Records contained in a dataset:
__________________________________________________

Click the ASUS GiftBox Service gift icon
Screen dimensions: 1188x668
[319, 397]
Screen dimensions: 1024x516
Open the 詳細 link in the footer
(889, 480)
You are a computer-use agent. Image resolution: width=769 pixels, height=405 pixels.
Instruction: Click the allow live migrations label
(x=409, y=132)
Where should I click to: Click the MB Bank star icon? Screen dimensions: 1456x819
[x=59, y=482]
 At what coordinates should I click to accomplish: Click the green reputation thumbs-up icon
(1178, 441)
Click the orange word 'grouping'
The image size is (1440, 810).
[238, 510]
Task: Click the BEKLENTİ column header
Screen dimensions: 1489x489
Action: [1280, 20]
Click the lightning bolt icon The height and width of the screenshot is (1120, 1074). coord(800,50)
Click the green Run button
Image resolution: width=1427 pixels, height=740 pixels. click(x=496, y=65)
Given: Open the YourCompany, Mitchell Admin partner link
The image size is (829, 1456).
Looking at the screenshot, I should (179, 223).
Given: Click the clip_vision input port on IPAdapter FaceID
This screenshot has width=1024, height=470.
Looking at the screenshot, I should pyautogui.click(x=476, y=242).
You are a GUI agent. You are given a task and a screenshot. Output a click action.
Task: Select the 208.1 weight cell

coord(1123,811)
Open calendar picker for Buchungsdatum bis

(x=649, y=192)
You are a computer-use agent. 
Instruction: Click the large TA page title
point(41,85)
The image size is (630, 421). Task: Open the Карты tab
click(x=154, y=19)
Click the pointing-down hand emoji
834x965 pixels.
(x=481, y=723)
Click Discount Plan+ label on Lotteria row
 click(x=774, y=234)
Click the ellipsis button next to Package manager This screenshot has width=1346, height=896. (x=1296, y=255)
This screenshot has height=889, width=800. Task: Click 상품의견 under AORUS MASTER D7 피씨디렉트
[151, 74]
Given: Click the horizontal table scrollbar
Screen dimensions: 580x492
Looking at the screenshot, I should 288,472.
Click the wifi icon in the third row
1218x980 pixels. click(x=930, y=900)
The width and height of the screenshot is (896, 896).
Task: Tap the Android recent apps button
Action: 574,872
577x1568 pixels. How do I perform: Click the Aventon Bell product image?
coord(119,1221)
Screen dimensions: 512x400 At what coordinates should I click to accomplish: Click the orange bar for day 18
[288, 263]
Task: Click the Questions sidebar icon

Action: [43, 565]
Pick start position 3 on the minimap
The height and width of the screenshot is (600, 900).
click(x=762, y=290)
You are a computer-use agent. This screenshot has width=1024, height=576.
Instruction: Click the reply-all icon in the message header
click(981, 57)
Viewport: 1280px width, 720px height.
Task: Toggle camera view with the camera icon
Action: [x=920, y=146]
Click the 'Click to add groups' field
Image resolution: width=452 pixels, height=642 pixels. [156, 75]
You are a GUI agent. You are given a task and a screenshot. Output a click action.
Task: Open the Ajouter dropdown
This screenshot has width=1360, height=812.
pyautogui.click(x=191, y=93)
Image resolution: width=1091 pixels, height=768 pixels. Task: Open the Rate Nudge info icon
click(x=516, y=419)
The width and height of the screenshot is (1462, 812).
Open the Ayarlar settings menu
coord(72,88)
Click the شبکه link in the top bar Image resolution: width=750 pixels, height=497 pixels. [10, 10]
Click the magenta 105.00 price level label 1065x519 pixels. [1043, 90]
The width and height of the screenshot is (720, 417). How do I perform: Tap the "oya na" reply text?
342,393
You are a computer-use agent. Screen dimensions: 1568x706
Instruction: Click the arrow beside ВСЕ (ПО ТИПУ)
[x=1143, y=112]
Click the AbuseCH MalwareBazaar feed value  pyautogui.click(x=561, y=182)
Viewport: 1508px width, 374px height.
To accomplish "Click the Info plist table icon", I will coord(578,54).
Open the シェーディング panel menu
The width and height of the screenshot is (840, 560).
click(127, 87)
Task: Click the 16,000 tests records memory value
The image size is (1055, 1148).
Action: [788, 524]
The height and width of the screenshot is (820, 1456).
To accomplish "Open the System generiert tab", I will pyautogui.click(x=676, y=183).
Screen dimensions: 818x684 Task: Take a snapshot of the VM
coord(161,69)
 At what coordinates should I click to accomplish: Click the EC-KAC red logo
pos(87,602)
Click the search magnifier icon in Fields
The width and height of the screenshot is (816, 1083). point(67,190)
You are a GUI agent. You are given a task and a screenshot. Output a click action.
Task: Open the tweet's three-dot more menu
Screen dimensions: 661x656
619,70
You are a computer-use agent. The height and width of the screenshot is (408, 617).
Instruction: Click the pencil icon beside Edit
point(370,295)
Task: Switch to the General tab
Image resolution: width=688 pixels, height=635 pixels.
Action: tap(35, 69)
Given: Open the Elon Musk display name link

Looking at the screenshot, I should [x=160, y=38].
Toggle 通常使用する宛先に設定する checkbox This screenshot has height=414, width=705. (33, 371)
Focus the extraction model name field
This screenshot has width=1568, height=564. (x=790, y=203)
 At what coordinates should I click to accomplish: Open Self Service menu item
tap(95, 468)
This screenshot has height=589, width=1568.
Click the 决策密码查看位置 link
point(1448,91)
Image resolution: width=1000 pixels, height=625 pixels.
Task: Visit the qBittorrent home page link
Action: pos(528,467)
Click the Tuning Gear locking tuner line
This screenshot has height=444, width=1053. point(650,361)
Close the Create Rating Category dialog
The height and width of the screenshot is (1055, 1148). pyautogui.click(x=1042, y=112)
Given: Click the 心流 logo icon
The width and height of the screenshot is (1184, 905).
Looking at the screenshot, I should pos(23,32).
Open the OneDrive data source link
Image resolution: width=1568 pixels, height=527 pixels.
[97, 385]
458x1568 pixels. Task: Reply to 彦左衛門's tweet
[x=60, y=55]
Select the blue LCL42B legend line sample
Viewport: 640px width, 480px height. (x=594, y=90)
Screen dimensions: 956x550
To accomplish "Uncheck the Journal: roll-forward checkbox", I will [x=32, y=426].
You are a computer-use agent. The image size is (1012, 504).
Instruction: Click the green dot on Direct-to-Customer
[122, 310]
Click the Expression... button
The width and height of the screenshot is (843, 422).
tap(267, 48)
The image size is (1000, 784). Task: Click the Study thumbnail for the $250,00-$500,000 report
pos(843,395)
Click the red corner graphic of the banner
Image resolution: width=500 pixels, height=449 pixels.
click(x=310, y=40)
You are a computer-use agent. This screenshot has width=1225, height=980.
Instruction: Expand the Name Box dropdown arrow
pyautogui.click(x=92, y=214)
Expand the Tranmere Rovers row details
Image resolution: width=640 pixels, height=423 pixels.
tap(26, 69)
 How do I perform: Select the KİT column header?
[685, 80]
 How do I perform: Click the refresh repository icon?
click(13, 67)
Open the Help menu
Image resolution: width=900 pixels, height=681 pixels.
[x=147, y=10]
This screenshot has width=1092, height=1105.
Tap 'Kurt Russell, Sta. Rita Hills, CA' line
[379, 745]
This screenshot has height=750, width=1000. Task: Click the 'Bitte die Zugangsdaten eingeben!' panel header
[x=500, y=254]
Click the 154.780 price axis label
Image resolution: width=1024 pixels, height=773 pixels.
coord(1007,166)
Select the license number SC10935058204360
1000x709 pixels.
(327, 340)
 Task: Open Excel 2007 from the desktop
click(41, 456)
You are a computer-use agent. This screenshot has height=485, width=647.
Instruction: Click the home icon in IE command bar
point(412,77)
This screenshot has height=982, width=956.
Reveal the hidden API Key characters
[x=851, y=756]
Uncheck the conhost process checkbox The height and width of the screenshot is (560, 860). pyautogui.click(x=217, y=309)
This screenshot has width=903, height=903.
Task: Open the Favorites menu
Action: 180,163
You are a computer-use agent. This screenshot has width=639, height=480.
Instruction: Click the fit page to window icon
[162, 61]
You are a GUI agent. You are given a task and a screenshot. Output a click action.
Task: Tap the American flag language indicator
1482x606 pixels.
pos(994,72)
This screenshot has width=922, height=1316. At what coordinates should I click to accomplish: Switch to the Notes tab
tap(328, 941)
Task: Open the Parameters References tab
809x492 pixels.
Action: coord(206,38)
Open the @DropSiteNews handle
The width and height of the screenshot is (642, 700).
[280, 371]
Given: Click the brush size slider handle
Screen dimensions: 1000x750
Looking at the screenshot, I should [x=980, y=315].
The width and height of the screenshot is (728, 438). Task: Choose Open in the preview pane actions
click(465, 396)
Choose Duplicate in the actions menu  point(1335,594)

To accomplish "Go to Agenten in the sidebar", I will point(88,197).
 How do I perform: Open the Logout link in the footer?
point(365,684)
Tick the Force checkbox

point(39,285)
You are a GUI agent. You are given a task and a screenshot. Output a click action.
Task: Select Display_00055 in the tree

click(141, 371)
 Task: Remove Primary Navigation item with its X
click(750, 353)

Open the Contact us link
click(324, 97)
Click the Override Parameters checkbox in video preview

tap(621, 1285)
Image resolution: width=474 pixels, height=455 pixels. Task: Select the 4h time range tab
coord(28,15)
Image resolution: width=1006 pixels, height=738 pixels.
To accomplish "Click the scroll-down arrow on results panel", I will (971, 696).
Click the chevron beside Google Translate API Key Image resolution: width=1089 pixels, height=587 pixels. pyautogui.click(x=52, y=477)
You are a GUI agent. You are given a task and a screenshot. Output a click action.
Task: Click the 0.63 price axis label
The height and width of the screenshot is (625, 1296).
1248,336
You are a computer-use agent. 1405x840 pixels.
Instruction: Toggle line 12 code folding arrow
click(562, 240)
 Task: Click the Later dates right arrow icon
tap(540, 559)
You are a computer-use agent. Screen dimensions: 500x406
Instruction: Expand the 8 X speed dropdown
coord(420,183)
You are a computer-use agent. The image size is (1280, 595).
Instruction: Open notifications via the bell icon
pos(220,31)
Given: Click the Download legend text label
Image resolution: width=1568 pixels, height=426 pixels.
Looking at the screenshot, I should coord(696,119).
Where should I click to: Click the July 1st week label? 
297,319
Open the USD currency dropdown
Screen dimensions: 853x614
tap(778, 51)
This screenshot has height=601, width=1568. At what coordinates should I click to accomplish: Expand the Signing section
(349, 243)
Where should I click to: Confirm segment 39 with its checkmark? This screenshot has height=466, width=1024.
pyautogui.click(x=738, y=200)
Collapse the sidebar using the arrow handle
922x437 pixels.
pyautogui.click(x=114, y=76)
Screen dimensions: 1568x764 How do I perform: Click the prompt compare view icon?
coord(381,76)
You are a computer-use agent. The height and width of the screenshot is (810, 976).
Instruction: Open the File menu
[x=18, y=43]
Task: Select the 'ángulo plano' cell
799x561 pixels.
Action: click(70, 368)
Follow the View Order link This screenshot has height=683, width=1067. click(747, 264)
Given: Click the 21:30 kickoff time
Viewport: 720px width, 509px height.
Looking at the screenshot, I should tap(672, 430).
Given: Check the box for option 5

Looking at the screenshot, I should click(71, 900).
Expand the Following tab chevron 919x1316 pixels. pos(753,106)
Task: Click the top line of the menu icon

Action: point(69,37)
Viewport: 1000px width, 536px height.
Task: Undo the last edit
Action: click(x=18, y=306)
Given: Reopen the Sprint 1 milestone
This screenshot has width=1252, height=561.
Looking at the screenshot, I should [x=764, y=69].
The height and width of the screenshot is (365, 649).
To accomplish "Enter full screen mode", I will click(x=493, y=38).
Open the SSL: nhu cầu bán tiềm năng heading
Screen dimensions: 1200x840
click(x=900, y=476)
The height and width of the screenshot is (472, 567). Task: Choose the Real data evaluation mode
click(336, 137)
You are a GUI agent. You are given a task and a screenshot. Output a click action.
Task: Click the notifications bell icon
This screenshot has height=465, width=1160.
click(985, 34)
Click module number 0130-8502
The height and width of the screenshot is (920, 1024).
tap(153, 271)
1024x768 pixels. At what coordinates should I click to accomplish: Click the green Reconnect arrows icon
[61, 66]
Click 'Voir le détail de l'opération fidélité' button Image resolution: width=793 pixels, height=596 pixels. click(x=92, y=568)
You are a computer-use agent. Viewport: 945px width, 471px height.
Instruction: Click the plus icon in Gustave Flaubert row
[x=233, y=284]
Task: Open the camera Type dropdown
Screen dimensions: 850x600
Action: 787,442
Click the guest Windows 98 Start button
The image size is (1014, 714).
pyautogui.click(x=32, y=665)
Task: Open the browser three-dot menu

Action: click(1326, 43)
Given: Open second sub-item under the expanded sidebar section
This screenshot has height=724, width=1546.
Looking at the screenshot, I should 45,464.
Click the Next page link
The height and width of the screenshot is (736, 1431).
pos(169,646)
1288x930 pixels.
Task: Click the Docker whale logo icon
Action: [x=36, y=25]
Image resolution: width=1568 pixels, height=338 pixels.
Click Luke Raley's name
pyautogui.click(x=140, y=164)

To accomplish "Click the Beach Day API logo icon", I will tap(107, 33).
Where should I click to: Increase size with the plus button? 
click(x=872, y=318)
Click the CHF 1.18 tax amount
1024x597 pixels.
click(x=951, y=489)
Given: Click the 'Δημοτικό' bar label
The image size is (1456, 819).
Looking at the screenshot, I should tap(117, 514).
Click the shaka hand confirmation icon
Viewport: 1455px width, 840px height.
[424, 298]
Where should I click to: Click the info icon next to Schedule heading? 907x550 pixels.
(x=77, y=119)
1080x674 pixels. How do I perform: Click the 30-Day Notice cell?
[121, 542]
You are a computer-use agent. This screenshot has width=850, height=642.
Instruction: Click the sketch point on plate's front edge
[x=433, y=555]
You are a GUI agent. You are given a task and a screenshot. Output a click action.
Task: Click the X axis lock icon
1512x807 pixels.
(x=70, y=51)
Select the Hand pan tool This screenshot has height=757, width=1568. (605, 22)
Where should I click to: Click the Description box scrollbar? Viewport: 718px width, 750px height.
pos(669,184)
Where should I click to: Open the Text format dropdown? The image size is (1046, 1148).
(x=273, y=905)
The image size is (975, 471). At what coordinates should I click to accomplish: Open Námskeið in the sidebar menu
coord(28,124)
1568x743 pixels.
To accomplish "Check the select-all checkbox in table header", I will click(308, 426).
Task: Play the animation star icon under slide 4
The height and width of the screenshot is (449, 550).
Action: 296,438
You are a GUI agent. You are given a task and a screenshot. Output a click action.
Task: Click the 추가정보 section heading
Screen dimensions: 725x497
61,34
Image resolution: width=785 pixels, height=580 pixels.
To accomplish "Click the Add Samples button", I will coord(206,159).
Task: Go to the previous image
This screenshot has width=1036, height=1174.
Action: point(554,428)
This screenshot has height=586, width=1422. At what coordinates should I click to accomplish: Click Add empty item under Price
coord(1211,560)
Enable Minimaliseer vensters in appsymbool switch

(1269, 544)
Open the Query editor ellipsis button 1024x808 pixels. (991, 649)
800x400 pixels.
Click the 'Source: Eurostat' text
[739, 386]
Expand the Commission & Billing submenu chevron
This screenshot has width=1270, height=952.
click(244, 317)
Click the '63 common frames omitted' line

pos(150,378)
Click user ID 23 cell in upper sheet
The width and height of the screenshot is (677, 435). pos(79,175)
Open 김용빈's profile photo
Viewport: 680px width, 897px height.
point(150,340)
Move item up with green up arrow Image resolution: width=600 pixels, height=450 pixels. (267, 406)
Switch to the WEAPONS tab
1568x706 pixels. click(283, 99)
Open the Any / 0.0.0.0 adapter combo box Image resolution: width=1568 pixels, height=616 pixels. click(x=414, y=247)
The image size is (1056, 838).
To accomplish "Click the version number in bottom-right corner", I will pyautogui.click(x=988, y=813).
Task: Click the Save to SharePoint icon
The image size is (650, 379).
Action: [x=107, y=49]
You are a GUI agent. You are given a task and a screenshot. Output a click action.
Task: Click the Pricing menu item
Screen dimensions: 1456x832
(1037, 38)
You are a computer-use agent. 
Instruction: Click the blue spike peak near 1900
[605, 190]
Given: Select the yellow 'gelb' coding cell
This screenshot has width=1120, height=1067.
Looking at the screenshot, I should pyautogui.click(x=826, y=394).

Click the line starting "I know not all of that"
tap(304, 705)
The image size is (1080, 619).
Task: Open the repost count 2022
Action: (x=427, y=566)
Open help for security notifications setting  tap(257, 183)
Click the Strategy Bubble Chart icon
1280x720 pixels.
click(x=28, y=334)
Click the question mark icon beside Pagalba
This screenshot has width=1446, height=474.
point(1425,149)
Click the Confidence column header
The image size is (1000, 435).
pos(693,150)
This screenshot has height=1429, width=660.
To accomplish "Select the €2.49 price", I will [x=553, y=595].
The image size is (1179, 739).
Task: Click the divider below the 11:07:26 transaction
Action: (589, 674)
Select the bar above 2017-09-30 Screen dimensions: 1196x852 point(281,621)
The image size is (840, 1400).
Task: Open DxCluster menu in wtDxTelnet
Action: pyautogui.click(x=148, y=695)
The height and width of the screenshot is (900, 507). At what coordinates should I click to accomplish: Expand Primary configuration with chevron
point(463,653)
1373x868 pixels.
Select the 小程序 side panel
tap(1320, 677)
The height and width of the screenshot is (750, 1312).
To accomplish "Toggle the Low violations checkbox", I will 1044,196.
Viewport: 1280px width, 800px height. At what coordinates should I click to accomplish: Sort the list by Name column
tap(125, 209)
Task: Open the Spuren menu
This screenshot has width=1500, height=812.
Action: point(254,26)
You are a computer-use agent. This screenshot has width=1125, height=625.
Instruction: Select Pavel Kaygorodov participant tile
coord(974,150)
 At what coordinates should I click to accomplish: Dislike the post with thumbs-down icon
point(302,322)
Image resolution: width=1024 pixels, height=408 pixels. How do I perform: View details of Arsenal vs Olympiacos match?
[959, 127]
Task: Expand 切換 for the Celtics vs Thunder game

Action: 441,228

__________________________________________________

If a line in the records above includes the string "value", copy it.

Click the AbuseCH MalwareBazaar feed value  pyautogui.click(x=561, y=182)
Task: Click the 16,000 tests records memory value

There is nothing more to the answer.